Work item: From the records below, work out how many lines contain "will". Reply with that number alone.

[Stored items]
=== Begin Enclosure ===
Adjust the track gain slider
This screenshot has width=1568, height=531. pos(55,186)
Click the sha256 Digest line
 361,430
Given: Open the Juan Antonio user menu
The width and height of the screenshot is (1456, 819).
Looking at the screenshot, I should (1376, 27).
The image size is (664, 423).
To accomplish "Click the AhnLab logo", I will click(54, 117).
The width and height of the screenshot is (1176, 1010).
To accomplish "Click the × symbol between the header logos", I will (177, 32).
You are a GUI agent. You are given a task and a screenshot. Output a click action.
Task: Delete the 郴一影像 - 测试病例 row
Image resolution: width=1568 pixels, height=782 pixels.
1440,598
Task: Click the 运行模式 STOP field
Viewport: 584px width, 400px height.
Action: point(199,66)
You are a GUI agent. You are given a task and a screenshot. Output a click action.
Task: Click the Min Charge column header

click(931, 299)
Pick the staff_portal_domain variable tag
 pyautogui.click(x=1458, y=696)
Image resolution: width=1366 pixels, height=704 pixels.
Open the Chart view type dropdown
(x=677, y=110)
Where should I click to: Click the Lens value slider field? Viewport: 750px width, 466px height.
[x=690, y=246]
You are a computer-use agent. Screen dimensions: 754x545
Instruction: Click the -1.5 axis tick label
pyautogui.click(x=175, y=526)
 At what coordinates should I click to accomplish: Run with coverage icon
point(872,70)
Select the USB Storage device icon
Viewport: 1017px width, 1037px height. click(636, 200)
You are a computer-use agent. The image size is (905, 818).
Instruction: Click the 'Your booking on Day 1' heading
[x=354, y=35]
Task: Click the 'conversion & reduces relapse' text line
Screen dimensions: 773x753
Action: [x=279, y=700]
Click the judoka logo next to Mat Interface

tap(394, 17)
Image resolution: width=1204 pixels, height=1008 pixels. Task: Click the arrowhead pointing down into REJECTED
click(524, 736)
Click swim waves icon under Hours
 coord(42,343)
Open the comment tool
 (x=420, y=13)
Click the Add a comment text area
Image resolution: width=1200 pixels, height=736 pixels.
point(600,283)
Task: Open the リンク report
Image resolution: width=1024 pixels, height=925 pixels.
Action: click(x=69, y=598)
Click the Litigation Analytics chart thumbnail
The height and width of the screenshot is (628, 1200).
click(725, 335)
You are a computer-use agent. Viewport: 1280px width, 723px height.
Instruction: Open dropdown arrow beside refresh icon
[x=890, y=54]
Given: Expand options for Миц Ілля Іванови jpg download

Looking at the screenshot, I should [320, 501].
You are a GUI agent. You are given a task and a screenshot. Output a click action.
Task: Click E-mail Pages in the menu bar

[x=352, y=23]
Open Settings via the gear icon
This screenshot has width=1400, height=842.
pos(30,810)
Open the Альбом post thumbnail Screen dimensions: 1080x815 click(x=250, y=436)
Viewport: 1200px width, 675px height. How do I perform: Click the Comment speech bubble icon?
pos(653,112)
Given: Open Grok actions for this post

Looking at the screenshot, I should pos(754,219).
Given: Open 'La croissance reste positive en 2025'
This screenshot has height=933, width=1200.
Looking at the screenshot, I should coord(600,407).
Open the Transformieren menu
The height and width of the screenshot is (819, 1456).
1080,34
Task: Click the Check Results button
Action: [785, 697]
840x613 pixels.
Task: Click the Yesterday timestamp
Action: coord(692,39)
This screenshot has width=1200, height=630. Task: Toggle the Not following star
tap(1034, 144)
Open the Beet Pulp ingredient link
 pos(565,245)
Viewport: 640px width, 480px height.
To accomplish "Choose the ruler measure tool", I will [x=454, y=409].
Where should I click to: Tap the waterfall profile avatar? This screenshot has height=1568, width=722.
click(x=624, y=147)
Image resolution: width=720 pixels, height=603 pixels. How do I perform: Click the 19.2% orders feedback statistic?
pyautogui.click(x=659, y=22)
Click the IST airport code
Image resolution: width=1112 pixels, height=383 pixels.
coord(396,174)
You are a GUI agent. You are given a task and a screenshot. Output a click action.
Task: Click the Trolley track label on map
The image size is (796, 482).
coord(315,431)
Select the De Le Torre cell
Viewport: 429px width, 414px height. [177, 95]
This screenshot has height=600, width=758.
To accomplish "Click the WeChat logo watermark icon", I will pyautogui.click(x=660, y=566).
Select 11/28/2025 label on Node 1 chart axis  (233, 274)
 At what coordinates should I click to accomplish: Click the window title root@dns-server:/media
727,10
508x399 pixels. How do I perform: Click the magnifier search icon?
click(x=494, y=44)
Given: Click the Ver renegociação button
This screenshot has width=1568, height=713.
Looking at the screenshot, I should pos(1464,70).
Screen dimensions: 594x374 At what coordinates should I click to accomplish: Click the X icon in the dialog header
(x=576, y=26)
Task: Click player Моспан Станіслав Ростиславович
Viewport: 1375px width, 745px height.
=== End Enclosure ===
Result of the task: 4